- **Exercise goal**
Tally how many lines of these entries hold the string "checkmark". Return the number alone.

----

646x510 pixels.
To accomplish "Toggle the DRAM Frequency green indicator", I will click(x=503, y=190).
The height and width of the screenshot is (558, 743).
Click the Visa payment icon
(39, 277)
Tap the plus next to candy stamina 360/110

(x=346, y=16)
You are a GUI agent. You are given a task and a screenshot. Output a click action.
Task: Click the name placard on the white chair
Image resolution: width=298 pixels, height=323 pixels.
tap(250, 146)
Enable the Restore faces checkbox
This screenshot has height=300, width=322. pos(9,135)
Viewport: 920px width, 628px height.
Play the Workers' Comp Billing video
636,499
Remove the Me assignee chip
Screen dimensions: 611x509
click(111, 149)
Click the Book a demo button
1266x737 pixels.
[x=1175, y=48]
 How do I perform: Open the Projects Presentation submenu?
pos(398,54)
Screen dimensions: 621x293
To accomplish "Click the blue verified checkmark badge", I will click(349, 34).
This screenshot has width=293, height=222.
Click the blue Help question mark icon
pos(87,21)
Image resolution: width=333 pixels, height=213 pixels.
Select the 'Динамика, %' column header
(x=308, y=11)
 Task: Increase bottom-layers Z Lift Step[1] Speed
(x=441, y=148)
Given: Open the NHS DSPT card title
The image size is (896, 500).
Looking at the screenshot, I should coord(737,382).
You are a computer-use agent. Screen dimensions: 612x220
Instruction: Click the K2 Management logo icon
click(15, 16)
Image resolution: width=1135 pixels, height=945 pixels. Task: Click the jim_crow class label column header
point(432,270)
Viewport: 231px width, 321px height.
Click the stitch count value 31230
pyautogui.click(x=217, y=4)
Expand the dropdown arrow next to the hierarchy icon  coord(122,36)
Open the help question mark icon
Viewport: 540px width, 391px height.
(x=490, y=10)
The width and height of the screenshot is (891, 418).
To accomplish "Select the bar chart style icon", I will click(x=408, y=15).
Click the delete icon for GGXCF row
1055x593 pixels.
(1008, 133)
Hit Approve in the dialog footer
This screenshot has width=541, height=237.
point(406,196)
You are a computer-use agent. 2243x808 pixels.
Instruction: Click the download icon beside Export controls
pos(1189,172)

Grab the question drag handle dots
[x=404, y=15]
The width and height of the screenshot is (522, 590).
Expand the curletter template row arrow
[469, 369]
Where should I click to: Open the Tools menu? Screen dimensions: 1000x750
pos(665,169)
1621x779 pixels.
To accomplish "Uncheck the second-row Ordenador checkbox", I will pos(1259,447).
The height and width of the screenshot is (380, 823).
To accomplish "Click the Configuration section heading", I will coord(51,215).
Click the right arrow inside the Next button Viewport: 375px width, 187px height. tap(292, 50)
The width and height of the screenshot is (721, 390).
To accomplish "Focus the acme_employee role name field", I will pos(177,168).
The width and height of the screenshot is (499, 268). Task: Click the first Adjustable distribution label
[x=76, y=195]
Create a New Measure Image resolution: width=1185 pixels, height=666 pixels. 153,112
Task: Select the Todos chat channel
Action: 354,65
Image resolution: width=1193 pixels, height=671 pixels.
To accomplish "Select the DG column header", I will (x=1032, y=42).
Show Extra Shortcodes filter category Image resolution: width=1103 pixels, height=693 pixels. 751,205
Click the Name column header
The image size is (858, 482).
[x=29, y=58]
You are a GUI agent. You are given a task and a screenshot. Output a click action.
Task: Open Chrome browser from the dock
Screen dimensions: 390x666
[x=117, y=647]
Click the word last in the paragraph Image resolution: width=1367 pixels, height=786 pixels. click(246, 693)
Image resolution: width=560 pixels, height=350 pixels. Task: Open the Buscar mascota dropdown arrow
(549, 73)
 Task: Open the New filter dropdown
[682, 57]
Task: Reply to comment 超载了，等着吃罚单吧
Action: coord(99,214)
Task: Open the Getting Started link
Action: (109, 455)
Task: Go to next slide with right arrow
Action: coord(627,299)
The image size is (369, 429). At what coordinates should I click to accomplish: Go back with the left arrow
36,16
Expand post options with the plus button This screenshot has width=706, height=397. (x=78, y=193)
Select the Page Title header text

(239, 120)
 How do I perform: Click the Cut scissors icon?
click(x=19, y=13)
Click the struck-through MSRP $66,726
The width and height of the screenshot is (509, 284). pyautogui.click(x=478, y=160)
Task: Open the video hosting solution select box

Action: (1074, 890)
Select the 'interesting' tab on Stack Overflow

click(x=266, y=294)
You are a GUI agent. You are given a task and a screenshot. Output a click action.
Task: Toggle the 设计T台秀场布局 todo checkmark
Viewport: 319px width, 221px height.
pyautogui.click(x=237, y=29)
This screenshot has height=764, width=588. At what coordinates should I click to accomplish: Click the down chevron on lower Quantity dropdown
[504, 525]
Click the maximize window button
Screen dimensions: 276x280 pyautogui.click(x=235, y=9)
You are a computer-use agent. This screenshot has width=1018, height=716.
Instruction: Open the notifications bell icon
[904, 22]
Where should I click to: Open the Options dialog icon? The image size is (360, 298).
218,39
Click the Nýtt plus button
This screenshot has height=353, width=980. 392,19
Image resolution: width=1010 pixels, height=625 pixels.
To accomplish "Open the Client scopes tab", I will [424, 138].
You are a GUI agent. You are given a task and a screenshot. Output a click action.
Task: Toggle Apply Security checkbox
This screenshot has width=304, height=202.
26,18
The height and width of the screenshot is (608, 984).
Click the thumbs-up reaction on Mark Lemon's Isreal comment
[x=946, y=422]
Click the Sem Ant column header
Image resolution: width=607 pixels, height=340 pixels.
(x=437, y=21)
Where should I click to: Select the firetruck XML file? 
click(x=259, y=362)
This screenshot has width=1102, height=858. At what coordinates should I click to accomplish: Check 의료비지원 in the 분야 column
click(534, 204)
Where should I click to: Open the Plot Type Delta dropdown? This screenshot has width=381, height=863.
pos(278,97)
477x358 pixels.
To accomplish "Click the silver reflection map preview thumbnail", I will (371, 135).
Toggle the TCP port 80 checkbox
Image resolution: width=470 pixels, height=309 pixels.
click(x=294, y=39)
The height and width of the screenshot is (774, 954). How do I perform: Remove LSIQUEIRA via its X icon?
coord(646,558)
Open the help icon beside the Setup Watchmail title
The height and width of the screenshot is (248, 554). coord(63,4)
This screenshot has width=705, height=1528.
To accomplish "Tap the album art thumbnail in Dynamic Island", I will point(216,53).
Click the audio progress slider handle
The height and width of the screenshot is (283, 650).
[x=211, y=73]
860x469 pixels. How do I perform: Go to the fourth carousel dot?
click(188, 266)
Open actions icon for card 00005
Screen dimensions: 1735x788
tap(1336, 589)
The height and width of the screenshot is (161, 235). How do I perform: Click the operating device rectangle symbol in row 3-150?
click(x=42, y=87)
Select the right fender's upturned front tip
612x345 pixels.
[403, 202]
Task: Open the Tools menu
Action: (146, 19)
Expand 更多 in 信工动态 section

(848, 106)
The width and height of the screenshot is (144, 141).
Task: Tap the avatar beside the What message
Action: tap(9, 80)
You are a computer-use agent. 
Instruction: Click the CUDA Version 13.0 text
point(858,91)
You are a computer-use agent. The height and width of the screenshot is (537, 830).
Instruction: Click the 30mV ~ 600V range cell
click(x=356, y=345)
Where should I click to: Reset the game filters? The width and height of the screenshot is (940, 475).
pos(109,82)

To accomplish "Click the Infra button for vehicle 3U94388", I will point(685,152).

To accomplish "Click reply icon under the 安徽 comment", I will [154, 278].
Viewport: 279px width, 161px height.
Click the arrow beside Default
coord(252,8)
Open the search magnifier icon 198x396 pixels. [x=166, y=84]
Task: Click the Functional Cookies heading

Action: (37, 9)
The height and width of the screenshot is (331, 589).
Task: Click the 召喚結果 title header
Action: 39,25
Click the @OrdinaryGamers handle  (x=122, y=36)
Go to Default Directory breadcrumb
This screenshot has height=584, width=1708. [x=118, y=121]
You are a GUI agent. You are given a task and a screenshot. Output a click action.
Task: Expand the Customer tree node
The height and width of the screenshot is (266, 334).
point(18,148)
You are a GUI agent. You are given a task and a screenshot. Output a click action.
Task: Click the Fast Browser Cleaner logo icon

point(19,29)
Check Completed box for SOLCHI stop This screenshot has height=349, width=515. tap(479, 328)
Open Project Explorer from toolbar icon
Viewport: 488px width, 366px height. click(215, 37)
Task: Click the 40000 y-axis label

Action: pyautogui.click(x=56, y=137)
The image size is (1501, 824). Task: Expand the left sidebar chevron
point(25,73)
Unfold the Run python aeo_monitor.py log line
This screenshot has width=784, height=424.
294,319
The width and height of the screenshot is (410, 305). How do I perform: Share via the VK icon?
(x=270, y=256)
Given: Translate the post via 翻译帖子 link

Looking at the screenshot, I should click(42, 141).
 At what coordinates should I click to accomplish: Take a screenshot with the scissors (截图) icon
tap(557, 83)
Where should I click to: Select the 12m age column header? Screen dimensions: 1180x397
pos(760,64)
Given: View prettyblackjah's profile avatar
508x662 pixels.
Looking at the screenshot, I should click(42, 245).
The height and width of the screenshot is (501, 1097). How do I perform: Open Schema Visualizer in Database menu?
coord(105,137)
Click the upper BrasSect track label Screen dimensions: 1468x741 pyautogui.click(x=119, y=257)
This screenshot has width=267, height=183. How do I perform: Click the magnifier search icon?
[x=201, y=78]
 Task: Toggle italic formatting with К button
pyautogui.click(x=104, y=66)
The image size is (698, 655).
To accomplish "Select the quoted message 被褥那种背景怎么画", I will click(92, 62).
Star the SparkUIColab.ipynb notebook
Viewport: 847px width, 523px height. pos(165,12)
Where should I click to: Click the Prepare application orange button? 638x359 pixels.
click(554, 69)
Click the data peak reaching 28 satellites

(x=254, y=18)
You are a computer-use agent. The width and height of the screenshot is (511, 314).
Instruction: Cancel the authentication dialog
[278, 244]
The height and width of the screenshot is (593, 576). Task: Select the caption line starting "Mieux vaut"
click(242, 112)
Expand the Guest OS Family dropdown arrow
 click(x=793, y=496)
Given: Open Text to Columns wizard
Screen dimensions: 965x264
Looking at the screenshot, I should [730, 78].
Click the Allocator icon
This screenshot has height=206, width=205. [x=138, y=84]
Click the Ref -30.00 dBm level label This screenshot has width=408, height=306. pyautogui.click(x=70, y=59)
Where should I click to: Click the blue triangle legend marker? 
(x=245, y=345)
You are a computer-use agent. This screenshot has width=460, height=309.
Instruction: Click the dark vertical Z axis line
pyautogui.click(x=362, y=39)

----

- **Solution for this problem**
2